§ **What is being asked**:
Give the listing again in full and exactly, apart from its pictures.
Top of Records provided
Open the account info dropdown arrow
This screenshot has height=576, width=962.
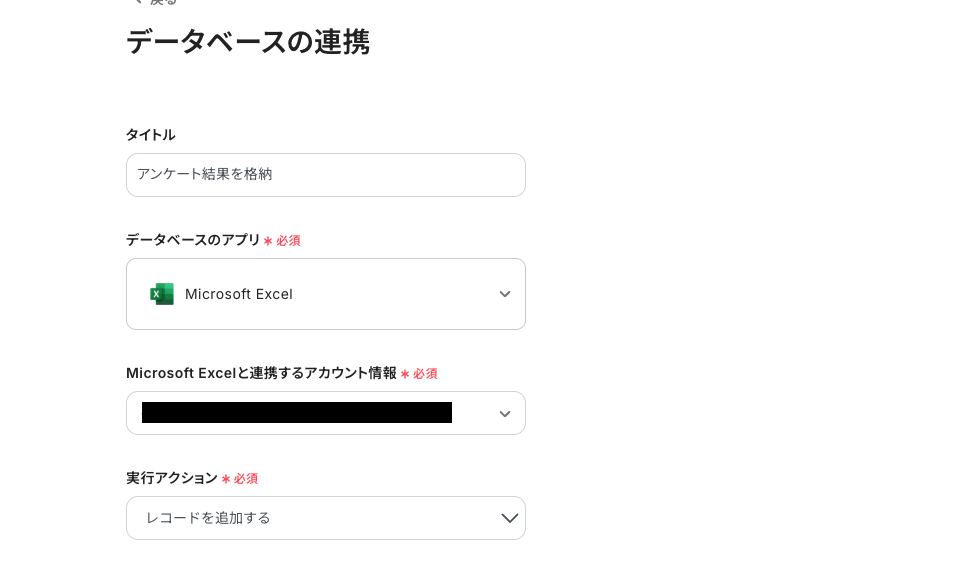(505, 414)
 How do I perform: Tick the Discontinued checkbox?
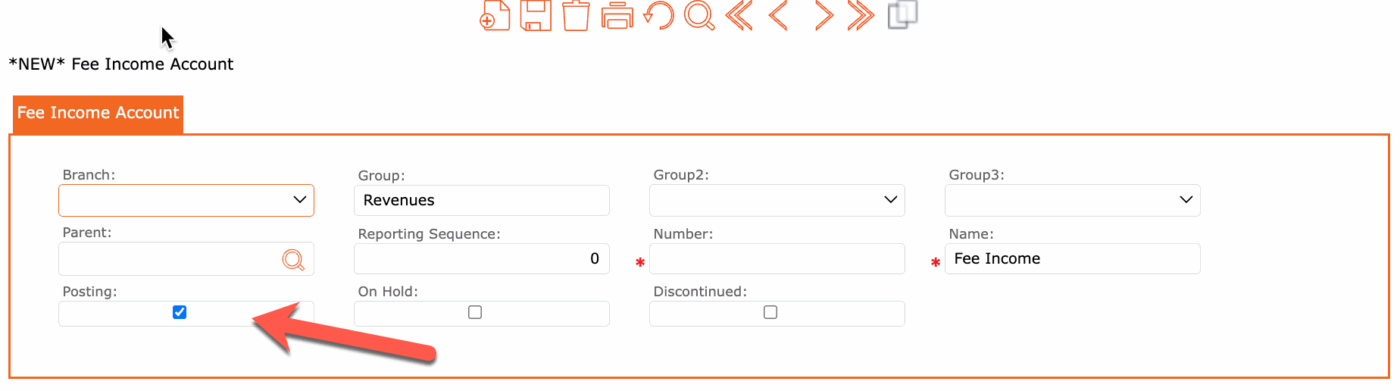770,312
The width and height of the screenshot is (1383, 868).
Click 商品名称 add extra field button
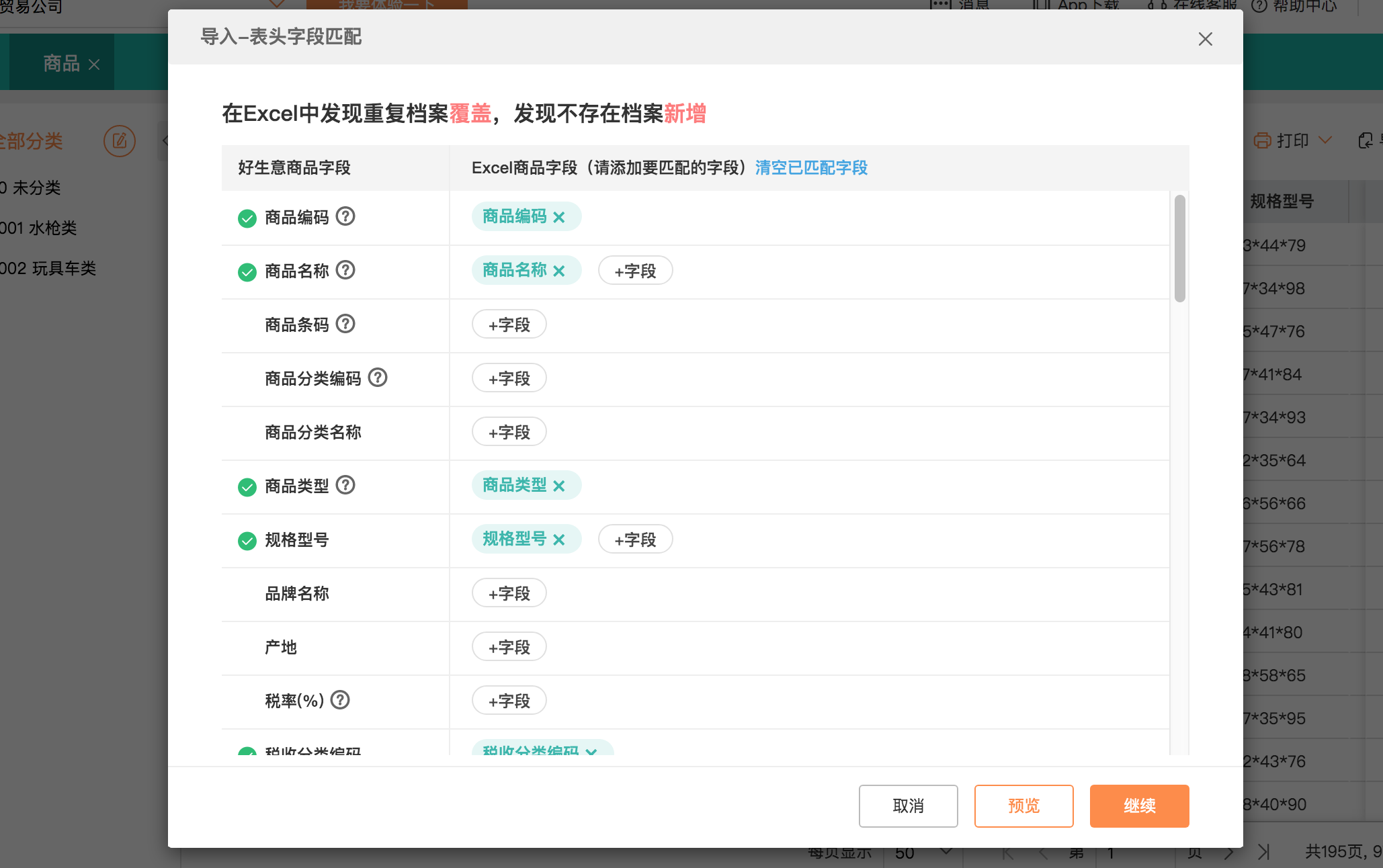[x=636, y=270]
Bottom of Records provided
§ **Response to the exercise**:
Open the account info dropdown arrow
This screenshot has height=576, width=962.
(505, 414)
 How do I perform: Tick the Discontinued checkbox?
770,312
The width and height of the screenshot is (1383, 868).
Click 商品名称 add extra field button
[x=636, y=270]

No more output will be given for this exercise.